(What to do) Which lines run from the one containing "Open the Video Stüdyo film icon" to the end of the entries? Quote them exactly, and nothing else.

[Pixel coordinate grounding data]
▼
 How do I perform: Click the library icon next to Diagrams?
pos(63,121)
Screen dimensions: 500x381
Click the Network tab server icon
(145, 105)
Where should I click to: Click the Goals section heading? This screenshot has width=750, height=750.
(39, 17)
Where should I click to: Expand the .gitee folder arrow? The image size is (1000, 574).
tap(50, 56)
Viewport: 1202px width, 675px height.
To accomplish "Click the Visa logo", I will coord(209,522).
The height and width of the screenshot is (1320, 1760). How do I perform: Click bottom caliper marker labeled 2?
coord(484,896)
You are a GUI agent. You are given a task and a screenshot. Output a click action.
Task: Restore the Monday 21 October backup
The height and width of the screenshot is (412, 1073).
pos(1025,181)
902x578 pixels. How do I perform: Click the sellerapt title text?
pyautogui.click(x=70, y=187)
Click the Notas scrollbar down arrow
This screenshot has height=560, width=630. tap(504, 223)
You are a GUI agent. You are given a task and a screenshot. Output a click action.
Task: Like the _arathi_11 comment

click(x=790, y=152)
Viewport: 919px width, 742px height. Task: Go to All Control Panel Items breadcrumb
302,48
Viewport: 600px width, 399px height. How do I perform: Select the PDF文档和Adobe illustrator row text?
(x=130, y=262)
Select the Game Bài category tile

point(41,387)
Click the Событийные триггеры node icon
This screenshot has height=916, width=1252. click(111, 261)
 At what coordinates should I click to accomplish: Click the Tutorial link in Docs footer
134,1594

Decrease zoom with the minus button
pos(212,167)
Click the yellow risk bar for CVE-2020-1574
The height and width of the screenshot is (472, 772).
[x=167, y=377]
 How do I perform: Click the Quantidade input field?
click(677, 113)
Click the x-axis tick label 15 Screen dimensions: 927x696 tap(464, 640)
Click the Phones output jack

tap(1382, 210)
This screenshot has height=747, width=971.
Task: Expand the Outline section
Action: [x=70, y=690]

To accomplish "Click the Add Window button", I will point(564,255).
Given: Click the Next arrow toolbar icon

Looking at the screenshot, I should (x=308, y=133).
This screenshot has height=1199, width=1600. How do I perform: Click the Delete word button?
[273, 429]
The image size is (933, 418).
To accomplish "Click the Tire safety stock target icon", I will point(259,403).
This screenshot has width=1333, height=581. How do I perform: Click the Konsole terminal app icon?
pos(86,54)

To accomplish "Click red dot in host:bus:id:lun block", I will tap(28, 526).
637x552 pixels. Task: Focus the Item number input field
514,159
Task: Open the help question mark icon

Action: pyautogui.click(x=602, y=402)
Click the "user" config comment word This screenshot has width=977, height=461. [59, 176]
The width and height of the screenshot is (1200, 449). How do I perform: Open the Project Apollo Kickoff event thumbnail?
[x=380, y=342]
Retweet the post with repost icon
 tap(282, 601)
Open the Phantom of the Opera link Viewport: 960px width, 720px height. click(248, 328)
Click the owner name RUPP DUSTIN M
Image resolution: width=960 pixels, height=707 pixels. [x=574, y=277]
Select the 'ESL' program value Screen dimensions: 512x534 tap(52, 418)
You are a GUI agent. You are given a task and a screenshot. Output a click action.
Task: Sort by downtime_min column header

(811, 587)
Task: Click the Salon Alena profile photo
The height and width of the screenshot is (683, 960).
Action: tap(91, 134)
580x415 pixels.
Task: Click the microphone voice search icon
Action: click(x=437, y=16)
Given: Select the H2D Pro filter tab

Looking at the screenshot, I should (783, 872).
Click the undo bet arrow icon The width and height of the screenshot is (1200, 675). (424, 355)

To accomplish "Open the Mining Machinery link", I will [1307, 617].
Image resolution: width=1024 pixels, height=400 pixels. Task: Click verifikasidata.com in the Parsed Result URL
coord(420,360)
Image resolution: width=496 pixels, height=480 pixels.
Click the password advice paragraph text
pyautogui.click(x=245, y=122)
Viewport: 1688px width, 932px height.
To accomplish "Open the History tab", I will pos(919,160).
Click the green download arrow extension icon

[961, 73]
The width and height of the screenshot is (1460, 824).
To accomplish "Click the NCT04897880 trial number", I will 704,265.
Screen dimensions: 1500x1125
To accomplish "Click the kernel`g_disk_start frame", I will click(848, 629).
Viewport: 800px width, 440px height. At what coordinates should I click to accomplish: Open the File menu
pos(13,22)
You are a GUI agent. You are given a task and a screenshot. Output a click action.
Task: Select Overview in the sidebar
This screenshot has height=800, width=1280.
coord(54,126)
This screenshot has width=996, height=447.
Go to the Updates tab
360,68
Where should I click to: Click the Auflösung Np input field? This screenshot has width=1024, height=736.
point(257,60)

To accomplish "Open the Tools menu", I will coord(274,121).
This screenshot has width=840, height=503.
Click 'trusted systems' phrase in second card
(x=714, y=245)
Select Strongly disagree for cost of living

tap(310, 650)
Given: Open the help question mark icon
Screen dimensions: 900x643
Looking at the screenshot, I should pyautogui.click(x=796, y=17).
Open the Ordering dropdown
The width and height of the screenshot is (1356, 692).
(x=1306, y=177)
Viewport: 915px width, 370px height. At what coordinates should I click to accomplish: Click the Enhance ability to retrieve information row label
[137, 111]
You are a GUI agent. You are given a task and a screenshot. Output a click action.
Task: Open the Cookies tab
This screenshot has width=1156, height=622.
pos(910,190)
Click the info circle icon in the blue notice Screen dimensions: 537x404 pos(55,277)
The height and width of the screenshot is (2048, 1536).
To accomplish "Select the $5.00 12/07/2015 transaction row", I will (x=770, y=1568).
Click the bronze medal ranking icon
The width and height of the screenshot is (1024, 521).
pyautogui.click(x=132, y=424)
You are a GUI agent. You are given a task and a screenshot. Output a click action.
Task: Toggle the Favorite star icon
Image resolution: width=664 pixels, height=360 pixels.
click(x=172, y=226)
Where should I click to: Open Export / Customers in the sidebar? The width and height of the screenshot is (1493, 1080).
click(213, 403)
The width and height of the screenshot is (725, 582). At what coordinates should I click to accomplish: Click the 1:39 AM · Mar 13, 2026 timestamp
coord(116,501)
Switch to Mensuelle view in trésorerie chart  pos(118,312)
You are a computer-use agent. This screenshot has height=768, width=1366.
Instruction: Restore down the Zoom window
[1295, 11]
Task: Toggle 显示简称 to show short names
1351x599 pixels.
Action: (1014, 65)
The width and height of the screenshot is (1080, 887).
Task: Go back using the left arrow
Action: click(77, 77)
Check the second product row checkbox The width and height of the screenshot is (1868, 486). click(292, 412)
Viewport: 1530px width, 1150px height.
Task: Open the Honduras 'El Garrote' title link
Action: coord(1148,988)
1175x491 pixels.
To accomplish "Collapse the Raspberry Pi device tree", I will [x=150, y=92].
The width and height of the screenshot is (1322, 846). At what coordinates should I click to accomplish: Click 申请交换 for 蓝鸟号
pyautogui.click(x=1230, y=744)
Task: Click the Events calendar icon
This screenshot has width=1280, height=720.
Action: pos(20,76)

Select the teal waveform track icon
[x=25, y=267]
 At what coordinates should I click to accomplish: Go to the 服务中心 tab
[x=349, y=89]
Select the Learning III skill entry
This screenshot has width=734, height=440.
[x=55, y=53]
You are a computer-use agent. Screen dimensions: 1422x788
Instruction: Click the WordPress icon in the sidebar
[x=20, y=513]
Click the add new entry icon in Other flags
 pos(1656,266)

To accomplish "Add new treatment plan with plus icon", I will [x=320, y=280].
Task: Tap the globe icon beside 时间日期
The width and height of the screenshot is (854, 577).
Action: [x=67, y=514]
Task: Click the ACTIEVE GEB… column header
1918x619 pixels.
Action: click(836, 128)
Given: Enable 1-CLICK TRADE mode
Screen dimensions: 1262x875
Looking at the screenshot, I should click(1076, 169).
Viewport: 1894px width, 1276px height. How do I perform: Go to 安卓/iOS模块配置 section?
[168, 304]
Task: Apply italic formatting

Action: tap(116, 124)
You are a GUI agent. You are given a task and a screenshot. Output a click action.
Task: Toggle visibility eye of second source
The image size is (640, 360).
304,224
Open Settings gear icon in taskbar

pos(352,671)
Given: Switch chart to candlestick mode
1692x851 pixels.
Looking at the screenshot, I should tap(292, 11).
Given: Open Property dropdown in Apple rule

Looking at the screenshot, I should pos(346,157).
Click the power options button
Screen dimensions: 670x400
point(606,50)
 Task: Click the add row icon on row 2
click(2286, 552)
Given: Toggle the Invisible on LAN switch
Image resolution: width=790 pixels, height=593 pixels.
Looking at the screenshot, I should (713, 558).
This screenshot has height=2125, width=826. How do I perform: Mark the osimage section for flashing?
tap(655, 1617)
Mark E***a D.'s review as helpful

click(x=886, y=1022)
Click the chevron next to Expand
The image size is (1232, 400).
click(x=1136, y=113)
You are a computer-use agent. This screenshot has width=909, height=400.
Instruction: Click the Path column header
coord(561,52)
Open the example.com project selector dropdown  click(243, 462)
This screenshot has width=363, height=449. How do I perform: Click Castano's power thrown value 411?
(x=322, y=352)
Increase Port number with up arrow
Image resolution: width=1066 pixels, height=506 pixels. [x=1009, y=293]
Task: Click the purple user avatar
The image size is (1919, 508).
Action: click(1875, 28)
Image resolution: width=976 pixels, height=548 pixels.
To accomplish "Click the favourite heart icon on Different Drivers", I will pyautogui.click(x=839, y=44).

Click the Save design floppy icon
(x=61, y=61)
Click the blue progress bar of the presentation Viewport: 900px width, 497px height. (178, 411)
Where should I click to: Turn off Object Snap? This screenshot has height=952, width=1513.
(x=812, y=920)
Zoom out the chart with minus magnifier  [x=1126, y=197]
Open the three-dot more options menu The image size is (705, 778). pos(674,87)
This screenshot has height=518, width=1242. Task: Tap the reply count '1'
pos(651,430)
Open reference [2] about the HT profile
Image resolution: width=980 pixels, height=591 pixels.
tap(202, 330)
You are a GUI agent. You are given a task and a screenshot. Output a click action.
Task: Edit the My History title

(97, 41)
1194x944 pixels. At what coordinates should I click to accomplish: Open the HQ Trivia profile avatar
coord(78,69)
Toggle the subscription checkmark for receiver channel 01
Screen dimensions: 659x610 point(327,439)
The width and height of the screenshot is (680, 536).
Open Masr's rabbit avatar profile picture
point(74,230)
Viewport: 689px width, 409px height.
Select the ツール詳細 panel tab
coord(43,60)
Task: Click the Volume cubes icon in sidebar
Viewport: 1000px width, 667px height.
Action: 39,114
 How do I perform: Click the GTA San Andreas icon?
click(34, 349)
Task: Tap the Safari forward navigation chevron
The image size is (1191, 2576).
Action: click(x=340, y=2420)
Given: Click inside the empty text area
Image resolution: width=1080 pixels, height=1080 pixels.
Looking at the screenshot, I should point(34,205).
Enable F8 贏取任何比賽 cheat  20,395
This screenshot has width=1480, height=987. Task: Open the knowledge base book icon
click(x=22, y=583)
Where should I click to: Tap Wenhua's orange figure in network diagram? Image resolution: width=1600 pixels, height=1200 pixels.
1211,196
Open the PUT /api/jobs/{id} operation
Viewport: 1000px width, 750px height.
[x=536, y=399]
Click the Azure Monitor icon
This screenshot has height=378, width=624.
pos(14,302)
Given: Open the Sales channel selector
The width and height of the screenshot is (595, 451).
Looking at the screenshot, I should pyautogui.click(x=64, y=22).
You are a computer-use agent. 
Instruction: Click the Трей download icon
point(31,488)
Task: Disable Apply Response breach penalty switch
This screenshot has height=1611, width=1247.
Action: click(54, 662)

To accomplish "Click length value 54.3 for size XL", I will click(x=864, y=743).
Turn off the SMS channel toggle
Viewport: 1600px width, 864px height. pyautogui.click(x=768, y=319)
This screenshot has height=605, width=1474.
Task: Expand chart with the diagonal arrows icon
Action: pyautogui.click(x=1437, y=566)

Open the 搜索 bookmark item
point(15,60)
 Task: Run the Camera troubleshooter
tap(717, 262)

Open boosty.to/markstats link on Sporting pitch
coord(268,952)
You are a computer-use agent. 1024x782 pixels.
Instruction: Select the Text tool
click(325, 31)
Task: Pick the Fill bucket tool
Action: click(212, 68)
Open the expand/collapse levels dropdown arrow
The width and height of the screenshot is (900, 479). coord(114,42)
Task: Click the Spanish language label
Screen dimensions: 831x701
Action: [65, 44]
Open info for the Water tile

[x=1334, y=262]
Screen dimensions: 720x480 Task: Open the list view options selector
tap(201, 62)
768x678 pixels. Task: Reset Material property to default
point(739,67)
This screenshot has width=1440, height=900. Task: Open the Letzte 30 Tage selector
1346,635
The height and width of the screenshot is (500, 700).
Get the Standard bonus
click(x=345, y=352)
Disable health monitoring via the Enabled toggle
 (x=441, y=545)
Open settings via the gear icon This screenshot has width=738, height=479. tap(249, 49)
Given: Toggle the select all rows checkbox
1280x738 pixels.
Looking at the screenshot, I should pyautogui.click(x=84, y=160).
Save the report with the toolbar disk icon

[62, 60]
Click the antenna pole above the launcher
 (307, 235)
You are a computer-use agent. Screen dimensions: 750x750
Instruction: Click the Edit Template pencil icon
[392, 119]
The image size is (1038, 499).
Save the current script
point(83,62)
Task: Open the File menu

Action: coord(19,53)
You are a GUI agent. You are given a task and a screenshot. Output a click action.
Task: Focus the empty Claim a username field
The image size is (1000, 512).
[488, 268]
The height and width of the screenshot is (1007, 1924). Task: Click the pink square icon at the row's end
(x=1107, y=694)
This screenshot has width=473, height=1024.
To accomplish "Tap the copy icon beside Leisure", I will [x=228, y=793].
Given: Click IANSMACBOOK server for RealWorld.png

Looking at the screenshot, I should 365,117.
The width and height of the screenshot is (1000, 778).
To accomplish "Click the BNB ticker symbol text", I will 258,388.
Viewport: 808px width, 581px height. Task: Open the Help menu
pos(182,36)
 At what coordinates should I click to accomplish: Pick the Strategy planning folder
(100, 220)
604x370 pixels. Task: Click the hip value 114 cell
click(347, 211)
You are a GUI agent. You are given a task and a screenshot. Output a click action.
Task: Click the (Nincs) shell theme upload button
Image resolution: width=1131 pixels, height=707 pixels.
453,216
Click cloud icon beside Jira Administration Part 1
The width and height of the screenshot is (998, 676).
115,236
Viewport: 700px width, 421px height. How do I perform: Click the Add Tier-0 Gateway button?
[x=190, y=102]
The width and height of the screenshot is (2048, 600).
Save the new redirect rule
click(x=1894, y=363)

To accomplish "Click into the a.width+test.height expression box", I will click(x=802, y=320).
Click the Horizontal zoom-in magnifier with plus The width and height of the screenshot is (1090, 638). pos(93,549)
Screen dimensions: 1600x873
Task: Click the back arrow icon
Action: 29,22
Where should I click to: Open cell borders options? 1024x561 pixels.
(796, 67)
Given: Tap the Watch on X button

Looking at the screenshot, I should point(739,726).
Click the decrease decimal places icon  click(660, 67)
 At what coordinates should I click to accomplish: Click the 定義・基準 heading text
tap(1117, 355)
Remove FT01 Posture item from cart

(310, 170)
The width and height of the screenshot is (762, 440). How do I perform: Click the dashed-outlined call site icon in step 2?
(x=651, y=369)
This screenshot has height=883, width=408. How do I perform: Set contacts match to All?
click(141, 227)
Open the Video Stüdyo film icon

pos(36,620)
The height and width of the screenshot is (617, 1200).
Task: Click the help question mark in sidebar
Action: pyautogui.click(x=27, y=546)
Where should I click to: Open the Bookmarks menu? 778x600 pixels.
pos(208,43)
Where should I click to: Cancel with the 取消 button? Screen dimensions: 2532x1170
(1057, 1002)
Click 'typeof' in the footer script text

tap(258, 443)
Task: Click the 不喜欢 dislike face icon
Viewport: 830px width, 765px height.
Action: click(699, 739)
▲
(Exercise result)
Open the Video Stüdyo film icon

pos(36,620)
The height and width of the screenshot is (617, 1200).
Task: Click the help question mark in sidebar
Action: pyautogui.click(x=27, y=546)
Where should I click to: Open the Bookmarks menu? 778x600 pixels.
pos(208,43)
Where should I click to: Cancel with the 取消 button? Screen dimensions: 2532x1170
(1057, 1002)
Click 'typeof' in the footer script text

tap(258, 443)
Task: Click the 不喜欢 dislike face icon
Viewport: 830px width, 765px height.
Action: click(699, 739)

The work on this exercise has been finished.